Stakeholders in the electricity industry in the South-East have urged the Nigerian Electricity Regulatory Commission (NERC) and the Enugu Electricity Distribution Company (EEDC) to facilitate installation of prepaid meters in homes..
The stakeholders gave the advice in Enugu on Friday at the NERC Stakeholders Engagement on Consultation on the Review of the National Mass Metering Programme (NMMP).
The stakeholders were of the view that the electricity DisCos must be technically and financially prepared to get all customers metered within limited time to check extortion and disagreements emanating from estimated billing system.
Mr David Emeson, a customer living within Agui Road in Enugu, said that most time due to limited technical and financial abilities, the DisCos could not meet the target of metering customers within the 10 days duration when applied for.
“Whether free-of-charge or pay-and-get-reimbursed prepaid meter installation, it should be done on time and not putting who wants to get out of estimated billing system in more months or years in estimated billing trap,’’ Emeson said.
Mr Ben Muotuanya, a resident of Achara Layout in Enugu, lauded EEDC for the improvement in supply but noted that other technical and meter provision services had remained relatively low.
Muotuanya said that the NERC should ensure that EEDC did the right thing always by ensuring customers complained less by putting all into prepaid meter system.
Mr Paulinus Nwanakwu, a resident of Emene, complained that people in Emene had applied for NMMP prepaid meters but they were told that it was done in different designated areas and it would soon get to his community.
Nwanakwu noted that the issue of estimated billing system had been the greatest undoing of residents of Emene community, especially for artisans that needed the daily electricity supply for their businesses.
Prof.
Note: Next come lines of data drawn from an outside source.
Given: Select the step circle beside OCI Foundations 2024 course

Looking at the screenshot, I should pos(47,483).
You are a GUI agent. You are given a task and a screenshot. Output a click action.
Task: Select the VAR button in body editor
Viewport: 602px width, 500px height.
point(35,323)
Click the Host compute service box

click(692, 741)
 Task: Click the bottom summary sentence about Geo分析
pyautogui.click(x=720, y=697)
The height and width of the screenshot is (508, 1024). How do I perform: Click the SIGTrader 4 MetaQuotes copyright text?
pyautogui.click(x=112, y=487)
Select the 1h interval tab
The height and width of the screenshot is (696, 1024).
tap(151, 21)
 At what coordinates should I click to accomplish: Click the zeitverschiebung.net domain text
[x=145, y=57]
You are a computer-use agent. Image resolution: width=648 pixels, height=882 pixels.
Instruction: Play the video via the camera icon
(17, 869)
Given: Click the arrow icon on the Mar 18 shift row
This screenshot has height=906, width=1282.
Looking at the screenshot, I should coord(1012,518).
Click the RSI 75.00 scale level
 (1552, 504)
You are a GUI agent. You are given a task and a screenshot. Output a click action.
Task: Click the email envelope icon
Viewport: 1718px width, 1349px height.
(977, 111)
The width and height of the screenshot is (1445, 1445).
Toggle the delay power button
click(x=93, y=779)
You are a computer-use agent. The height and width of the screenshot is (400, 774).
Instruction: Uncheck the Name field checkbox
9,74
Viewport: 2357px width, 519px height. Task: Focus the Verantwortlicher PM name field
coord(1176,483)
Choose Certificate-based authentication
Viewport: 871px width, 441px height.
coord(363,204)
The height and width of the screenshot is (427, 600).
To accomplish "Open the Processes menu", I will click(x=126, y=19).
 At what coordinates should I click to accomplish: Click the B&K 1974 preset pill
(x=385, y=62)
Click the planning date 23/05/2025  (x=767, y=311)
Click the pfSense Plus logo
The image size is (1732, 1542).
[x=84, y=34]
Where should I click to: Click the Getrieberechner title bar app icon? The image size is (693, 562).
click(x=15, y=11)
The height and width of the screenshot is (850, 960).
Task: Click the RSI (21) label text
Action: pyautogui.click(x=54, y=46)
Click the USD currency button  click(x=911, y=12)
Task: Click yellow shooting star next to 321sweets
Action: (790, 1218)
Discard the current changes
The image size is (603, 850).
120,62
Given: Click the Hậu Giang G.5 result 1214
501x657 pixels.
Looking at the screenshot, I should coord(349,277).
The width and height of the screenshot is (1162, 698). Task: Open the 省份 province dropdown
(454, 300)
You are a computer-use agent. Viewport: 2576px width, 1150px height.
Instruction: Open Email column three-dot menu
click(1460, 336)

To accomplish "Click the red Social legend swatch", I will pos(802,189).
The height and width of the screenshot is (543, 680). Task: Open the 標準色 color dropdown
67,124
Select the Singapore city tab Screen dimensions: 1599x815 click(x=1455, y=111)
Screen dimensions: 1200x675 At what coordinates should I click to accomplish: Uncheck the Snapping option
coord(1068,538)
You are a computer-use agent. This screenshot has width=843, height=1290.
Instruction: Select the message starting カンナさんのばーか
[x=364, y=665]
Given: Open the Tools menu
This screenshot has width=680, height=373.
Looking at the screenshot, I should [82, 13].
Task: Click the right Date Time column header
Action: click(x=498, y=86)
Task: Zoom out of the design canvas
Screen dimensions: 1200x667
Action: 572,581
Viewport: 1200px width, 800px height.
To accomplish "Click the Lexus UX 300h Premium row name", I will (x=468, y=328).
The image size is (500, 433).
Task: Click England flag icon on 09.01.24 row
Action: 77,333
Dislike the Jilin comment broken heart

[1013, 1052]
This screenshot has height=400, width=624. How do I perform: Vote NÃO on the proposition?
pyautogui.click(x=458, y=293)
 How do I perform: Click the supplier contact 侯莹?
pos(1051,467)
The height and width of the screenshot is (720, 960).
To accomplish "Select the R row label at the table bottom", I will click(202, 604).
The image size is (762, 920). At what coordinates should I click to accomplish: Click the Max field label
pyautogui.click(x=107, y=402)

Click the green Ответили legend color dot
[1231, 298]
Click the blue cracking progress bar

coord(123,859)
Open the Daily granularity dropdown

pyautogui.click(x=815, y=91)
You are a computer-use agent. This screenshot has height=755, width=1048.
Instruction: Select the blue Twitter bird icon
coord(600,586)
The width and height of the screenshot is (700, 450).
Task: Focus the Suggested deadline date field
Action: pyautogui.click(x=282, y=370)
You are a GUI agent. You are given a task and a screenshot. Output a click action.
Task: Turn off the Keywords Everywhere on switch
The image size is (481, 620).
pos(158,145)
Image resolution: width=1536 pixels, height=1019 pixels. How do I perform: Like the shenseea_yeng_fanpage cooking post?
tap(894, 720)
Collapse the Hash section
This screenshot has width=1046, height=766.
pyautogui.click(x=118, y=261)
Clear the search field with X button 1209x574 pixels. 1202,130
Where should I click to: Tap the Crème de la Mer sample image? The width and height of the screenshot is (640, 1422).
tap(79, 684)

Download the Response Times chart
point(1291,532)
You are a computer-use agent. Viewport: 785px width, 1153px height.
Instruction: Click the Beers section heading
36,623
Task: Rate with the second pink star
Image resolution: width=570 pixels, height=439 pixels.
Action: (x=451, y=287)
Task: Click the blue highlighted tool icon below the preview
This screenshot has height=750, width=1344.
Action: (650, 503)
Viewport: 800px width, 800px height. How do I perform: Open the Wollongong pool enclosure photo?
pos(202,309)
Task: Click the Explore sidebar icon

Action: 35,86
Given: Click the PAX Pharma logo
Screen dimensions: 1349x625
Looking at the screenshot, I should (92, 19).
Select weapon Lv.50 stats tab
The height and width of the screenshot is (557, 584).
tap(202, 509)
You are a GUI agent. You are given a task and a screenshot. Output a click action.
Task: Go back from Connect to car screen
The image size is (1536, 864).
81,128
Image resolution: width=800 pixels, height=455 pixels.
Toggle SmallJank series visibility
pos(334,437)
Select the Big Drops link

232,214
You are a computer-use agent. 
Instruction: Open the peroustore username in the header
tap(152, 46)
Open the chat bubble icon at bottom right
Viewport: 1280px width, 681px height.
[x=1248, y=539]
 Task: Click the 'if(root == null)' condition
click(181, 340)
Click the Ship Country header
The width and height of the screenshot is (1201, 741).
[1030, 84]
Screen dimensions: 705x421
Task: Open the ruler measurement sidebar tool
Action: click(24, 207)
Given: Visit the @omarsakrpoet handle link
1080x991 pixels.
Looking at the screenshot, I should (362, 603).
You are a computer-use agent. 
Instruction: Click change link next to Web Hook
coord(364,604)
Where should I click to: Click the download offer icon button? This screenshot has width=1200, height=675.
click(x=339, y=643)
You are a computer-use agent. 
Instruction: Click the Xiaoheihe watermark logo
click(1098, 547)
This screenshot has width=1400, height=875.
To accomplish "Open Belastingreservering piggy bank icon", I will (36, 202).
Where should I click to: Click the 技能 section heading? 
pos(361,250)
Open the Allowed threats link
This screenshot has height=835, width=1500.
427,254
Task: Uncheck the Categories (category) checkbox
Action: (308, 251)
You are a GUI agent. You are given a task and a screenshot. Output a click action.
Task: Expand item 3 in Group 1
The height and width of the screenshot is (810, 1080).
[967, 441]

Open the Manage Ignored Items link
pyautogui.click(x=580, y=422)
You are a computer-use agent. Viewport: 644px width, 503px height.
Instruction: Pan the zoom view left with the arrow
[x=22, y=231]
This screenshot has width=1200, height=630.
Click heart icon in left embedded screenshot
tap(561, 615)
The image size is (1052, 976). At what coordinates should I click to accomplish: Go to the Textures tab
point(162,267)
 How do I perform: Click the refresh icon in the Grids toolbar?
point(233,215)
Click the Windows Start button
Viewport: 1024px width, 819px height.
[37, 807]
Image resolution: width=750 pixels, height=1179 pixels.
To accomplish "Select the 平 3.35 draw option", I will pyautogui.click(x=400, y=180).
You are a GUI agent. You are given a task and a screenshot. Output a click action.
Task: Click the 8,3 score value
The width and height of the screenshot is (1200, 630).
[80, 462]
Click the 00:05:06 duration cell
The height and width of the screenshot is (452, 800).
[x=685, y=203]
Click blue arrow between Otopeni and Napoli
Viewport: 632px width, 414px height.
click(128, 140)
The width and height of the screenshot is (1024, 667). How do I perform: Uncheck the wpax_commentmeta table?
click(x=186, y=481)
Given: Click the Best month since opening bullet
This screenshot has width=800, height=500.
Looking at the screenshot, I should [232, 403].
Frank Okafor, Commissioner in-charge of Engineering and Performance Monitoring in NERC, said that the review of the NMMP programme was meant to elicit complaints and correct grey areas in the distribution of the government’s free prepaid meters.
Okafor noted that the Federal Government initiated free NMMP metering to close the metering gap in the country.
He said that 92,000 electricity customers within South-East had been provided with prepaid meters in the “Phase 0” of the NMMP programme.
“The Federal Government is about to start the next phase (Phase 1) after the “Phase 0” with over three million prepaid meters expected to be distributed to electricity customers throughout the country,” he said.